= Aim of the exercise =
Find every line in the material below that contains the word "computer", and copy each of those lines.
## START Recorded data
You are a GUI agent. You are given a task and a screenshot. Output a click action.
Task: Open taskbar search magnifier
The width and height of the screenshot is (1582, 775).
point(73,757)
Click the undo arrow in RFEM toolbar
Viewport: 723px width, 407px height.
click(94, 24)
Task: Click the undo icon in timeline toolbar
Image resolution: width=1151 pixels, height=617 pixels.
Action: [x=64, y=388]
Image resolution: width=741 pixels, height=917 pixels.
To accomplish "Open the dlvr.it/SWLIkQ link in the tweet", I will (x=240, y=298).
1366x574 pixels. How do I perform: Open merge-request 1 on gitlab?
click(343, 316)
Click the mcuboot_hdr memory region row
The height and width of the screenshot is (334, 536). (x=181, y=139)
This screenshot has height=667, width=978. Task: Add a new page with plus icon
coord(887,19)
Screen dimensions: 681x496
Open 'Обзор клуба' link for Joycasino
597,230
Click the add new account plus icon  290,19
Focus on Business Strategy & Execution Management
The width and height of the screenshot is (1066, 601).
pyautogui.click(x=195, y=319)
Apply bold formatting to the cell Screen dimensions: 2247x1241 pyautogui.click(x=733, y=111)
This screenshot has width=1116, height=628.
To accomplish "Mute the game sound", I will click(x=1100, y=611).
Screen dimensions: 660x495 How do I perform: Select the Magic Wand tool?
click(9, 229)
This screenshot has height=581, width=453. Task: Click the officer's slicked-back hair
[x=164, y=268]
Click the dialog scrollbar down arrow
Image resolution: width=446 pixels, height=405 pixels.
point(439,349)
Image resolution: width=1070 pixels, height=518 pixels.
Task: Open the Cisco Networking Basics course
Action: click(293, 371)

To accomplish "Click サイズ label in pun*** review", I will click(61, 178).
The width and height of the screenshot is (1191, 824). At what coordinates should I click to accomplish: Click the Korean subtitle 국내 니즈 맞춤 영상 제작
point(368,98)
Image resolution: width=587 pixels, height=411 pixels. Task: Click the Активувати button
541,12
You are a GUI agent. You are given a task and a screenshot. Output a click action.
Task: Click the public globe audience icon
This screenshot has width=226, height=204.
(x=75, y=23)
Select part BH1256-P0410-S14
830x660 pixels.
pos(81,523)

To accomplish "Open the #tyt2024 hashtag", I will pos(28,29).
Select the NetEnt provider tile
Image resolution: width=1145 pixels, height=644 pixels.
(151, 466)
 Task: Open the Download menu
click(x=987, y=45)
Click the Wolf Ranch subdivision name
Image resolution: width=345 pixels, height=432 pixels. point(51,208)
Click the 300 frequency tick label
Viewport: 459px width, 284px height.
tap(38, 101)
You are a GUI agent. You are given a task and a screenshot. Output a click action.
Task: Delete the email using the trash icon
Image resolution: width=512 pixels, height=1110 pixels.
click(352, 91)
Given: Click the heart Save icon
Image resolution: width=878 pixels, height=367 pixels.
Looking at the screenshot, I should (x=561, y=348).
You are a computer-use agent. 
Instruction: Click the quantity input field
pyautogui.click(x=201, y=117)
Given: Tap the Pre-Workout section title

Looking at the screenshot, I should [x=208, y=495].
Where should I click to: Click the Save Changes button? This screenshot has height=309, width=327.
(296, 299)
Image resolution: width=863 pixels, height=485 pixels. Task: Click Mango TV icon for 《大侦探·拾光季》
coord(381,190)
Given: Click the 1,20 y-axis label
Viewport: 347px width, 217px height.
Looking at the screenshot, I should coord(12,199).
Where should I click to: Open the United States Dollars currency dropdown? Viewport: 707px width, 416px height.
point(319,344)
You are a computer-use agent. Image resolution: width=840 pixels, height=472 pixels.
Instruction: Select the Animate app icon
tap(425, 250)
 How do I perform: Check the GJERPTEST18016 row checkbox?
## END Recorded data
= Task solution =
You are a computer-use agent. 
You are a computer-use agent. Image resolution: width=840 pixels, height=472 pixels.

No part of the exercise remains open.